START Given records

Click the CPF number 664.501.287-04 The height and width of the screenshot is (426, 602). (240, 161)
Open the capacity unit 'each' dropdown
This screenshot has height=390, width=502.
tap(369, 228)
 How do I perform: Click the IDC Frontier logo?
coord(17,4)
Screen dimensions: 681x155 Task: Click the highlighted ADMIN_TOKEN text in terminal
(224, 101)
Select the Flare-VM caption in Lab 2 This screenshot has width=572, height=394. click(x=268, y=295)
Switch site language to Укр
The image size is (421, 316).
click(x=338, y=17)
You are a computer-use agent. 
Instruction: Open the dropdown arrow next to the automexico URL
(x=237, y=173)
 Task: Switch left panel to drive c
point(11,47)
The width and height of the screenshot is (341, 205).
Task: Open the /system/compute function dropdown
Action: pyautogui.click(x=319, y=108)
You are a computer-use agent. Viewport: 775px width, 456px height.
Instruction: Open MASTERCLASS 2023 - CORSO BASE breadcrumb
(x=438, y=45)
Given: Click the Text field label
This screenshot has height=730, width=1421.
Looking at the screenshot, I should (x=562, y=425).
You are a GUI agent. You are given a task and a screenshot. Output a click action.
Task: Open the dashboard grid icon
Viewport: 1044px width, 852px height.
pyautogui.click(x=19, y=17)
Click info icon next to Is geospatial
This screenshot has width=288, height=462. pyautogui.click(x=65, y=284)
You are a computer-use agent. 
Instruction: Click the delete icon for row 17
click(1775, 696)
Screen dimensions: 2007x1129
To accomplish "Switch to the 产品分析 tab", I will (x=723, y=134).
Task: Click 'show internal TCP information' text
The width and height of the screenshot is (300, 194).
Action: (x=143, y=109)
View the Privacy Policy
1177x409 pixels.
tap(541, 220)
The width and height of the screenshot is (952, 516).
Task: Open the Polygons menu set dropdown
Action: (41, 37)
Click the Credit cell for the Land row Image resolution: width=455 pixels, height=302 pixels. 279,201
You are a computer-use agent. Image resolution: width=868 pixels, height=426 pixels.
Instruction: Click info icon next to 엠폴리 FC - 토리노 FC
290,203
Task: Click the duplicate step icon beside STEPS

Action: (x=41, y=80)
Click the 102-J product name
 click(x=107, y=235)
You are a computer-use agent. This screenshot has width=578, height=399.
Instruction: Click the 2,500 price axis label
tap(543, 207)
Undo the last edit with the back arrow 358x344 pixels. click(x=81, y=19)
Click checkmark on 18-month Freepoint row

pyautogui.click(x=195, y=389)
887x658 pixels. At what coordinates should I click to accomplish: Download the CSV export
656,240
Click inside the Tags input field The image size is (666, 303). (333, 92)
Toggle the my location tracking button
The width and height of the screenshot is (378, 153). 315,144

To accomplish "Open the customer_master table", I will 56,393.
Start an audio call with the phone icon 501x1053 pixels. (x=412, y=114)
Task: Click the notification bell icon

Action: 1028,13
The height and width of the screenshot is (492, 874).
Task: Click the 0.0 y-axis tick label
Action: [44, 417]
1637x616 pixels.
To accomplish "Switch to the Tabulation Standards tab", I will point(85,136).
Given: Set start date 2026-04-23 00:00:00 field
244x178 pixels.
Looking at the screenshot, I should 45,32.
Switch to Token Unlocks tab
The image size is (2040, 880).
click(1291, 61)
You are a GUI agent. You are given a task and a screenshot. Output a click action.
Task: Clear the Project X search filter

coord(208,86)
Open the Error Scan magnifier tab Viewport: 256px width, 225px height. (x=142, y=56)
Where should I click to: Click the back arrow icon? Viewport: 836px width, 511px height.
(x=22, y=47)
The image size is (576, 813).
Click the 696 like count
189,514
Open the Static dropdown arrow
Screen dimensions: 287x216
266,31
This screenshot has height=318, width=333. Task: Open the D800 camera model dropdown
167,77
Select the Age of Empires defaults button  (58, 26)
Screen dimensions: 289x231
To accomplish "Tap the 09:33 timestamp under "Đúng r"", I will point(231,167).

END Given records

**Aim of the exercise:** All of the material must be written out again exactly.

**Result below:**
Click the CPF number 664.501.287-04 The height and width of the screenshot is (426, 602). (240, 161)
Open the capacity unit 'each' dropdown
This screenshot has height=390, width=502.
tap(369, 228)
 How do I perform: Click the IDC Frontier logo?
coord(17,4)
Screen dimensions: 681x155 Task: Click the highlighted ADMIN_TOKEN text in terminal
(224, 101)
Select the Flare-VM caption in Lab 2 This screenshot has width=572, height=394. click(x=268, y=295)
Switch site language to Укр
The image size is (421, 316).
click(x=338, y=17)
You are a computer-use agent. 
Instruction: Open the dropdown arrow next to the automexico URL
(x=237, y=173)
 Task: Switch left panel to drive c
point(11,47)
The width and height of the screenshot is (341, 205).
Task: Open the /system/compute function dropdown
Action: pyautogui.click(x=319, y=108)
You are a computer-use agent. Viewport: 775px width, 456px height.
Instruction: Open MASTERCLASS 2023 - CORSO BASE breadcrumb
(x=438, y=45)
Given: Click the Text field label
This screenshot has height=730, width=1421.
Looking at the screenshot, I should (x=562, y=425).
You are a GUI agent. You are given a task and a screenshot. Output a click action.
Task: Open the dashboard grid icon
Viewport: 1044px width, 852px height.
pyautogui.click(x=19, y=17)
Click info icon next to Is geospatial
This screenshot has width=288, height=462. pyautogui.click(x=65, y=284)
You are a computer-use agent. 
Instruction: Click the delete icon for row 17
click(1775, 696)
Screen dimensions: 2007x1129
To accomplish "Switch to the 产品分析 tab", I will (x=723, y=134).
Task: Click 'show internal TCP information' text
The width and height of the screenshot is (300, 194).
Action: (x=143, y=109)
View the Privacy Policy
1177x409 pixels.
tap(541, 220)
The width and height of the screenshot is (952, 516).
Task: Open the Polygons menu set dropdown
Action: (41, 37)
Click the Credit cell for the Land row Image resolution: width=455 pixels, height=302 pixels. 279,201
You are a computer-use agent. Image resolution: width=868 pixels, height=426 pixels.
Instruction: Click info icon next to 엠폴리 FC - 토리노 FC
290,203
Task: Click the duplicate step icon beside STEPS

Action: (x=41, y=80)
Click the 102-J product name
 click(x=107, y=235)
You are a computer-use agent. This screenshot has width=578, height=399.
Instruction: Click the 2,500 price axis label
tap(543, 207)
Undo the last edit with the back arrow 358x344 pixels. click(x=81, y=19)
Click checkmark on 18-month Freepoint row

pyautogui.click(x=195, y=389)
887x658 pixels. At what coordinates should I click to accomplish: Download the CSV export
656,240
Click inside the Tags input field The image size is (666, 303). (333, 92)
Toggle the my location tracking button
The width and height of the screenshot is (378, 153). 315,144

To accomplish "Open the customer_master table", I will 56,393.
Start an audio call with the phone icon 501x1053 pixels. (x=412, y=114)
Task: Click the notification bell icon

Action: 1028,13
The height and width of the screenshot is (492, 874).
Task: Click the 0.0 y-axis tick label
Action: [44, 417]
1637x616 pixels.
To accomplish "Switch to the Tabulation Standards tab", I will point(85,136).
Given: Set start date 2026-04-23 00:00:00 field
244x178 pixels.
Looking at the screenshot, I should 45,32.
Switch to Token Unlocks tab
The image size is (2040, 880).
click(1291, 61)
You are a GUI agent. You are given a task and a screenshot. Output a click action.
Task: Clear the Project X search filter

coord(208,86)
Open the Error Scan magnifier tab Viewport: 256px width, 225px height. (x=142, y=56)
Where should I click to: Click the back arrow icon? Viewport: 836px width, 511px height.
(x=22, y=47)
The image size is (576, 813).
Click the 696 like count
189,514
Open the Static dropdown arrow
Screen dimensions: 287x216
266,31
This screenshot has height=318, width=333. Task: Open the D800 camera model dropdown
167,77
Select the Age of Empires defaults button  (58, 26)
Screen dimensions: 289x231
To accomplish "Tap the 09:33 timestamp under "Đúng r"", I will point(231,167).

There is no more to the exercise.